• [How to complete this task]:
Each line of the material holding the word "plug" must be identified and copied.
===== Provided material =====
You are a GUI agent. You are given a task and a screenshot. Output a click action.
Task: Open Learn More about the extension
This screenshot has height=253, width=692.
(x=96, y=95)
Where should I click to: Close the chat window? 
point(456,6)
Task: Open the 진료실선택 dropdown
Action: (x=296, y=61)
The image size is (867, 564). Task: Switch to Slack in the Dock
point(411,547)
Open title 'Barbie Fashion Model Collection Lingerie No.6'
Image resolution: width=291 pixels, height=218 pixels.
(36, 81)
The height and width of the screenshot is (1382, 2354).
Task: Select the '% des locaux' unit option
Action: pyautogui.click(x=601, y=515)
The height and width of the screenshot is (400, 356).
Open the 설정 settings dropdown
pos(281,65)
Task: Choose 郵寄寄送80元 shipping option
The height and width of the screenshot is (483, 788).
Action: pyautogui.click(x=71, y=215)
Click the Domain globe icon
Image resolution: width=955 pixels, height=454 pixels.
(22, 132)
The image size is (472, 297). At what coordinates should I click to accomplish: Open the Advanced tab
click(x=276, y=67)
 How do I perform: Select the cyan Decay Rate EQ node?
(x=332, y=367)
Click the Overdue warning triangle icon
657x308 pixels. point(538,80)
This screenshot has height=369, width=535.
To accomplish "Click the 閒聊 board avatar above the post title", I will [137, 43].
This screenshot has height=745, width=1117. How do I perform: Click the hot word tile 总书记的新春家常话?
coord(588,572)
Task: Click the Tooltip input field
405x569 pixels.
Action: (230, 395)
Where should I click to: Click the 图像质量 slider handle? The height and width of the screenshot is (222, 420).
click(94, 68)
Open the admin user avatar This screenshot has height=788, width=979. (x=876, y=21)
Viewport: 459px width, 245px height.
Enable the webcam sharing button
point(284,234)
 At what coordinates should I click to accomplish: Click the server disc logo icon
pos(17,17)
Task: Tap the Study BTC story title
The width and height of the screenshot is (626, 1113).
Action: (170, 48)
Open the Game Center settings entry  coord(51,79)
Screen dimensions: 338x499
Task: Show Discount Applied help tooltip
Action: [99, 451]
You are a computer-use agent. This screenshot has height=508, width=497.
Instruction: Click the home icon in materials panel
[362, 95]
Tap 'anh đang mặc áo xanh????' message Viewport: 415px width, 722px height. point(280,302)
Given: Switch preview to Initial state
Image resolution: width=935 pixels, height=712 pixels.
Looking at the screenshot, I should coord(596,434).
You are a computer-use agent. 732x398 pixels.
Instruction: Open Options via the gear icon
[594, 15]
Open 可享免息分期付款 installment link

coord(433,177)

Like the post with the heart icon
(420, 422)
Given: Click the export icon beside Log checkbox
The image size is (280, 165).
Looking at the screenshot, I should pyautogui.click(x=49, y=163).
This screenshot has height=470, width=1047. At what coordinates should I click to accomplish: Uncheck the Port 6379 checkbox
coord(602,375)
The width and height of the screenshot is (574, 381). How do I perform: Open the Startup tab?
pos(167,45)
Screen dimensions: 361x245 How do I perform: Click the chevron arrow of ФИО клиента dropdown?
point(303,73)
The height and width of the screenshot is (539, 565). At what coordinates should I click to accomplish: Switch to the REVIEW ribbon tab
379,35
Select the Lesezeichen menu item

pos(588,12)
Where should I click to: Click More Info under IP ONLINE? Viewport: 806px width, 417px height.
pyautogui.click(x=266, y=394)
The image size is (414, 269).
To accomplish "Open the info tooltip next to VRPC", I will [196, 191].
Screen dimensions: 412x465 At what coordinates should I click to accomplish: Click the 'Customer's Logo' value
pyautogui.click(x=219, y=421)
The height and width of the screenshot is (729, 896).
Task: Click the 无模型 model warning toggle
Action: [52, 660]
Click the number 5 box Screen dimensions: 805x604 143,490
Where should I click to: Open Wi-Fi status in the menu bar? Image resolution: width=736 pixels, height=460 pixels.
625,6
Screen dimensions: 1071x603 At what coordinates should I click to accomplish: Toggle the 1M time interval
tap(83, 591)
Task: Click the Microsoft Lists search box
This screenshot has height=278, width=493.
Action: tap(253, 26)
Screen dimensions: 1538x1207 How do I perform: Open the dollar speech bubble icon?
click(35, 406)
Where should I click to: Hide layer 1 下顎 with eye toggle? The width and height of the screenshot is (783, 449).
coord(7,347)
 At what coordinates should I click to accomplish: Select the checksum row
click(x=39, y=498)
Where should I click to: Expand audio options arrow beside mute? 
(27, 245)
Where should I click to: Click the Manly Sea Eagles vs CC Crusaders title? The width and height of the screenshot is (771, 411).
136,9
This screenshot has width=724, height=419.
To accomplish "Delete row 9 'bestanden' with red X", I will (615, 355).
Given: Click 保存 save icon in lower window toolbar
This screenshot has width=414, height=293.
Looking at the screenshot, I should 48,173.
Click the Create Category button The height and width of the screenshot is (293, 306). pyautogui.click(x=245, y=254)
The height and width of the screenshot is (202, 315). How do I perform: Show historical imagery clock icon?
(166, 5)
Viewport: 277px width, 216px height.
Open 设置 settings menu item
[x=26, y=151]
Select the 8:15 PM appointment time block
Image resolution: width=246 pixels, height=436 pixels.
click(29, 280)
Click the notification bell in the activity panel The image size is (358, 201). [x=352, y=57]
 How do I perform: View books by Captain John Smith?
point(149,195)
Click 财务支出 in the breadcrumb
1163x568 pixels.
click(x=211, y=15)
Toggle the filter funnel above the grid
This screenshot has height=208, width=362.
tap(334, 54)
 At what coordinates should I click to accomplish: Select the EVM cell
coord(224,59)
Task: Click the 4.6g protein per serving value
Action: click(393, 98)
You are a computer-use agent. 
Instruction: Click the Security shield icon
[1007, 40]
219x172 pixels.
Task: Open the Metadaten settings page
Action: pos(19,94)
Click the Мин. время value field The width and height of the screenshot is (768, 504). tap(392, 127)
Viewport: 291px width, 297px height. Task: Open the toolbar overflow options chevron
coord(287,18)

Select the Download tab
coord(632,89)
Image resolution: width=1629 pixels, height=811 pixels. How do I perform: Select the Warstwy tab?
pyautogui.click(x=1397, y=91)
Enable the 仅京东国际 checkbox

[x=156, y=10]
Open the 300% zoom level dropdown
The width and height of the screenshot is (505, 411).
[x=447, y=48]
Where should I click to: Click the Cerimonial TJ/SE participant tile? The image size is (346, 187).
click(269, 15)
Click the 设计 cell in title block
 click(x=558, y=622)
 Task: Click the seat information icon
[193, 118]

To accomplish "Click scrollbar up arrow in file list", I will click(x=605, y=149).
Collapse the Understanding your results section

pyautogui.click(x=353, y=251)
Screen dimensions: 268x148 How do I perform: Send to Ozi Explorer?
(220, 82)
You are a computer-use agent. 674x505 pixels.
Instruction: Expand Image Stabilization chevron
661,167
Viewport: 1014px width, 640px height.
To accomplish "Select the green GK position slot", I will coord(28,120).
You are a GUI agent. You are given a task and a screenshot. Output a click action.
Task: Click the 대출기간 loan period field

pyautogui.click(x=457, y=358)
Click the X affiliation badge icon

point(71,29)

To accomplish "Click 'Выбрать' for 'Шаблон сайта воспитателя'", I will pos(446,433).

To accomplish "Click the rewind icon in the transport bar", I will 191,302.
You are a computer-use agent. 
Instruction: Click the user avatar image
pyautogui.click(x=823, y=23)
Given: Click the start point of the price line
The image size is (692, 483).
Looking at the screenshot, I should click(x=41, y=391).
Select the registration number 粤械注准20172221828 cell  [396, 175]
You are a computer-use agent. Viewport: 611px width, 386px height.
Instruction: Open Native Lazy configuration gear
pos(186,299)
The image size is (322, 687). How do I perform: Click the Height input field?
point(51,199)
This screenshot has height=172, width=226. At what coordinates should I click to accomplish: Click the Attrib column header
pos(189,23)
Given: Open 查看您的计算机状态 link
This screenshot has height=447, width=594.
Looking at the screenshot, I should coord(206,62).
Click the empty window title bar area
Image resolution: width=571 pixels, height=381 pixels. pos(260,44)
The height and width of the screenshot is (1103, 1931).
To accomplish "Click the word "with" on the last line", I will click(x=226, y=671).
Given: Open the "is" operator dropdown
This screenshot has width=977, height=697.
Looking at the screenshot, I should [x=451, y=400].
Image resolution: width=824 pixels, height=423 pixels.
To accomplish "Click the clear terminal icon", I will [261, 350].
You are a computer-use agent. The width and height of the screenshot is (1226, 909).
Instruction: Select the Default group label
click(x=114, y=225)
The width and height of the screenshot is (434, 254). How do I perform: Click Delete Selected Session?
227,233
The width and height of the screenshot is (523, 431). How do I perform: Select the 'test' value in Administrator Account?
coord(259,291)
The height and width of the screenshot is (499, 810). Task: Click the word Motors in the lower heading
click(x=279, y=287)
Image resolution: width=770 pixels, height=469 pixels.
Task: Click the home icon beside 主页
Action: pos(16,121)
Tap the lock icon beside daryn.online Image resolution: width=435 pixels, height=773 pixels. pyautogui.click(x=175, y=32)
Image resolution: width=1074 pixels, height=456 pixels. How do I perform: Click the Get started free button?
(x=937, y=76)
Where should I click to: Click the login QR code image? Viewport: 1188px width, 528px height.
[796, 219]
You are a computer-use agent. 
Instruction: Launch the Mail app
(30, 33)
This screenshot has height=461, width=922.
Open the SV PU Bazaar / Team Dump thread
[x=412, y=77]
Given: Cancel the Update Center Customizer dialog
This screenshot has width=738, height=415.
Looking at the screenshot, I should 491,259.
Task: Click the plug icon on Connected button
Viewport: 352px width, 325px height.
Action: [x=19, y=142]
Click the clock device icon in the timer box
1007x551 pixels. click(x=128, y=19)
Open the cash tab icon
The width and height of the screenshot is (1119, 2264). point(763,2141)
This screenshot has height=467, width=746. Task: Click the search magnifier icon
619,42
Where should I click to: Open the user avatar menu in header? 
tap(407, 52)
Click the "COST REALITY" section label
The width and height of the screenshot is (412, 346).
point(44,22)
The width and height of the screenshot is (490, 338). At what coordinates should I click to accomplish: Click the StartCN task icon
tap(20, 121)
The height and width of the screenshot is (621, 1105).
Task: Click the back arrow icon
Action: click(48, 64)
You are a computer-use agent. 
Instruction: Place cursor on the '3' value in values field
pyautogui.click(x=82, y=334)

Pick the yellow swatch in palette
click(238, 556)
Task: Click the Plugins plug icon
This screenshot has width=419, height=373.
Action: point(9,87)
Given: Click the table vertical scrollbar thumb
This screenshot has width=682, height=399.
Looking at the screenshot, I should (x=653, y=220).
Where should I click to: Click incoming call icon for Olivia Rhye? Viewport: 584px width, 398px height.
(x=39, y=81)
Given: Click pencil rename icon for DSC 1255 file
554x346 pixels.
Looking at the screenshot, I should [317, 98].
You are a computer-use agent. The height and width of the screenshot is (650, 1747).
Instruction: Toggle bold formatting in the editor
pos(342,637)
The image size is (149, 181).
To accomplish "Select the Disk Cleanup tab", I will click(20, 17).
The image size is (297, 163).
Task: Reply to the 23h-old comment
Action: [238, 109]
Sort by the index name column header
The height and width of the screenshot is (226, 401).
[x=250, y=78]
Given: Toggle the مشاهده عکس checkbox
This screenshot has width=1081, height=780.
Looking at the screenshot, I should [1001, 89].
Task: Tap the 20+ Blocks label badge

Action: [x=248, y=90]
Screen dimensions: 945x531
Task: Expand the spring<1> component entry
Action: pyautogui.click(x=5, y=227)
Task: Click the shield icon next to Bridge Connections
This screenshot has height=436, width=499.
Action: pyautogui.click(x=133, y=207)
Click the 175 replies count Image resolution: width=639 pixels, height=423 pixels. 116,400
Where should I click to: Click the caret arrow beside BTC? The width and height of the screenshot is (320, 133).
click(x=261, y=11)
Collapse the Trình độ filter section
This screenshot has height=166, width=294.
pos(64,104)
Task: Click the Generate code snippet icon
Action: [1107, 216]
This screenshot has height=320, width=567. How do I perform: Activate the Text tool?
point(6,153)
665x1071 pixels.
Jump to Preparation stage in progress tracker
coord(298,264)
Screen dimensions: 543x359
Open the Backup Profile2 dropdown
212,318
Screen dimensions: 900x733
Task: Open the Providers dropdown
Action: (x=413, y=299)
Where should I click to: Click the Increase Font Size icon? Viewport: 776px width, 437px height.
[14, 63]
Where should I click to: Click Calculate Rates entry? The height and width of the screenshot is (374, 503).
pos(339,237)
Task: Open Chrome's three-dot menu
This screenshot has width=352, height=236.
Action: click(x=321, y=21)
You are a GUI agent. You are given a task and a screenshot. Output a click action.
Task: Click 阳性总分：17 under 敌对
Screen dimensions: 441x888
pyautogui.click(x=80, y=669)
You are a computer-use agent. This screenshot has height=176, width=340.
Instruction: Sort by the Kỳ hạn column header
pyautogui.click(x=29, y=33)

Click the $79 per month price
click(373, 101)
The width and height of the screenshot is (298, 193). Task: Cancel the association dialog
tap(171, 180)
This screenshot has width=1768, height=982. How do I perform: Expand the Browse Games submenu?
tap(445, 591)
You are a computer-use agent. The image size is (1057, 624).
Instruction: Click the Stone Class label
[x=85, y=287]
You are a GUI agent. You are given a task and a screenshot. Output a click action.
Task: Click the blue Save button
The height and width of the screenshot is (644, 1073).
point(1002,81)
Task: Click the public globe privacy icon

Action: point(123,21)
=====
• [Result]:
Task: Click the plug icon on Connected button
Task: Click the Plugins plug icon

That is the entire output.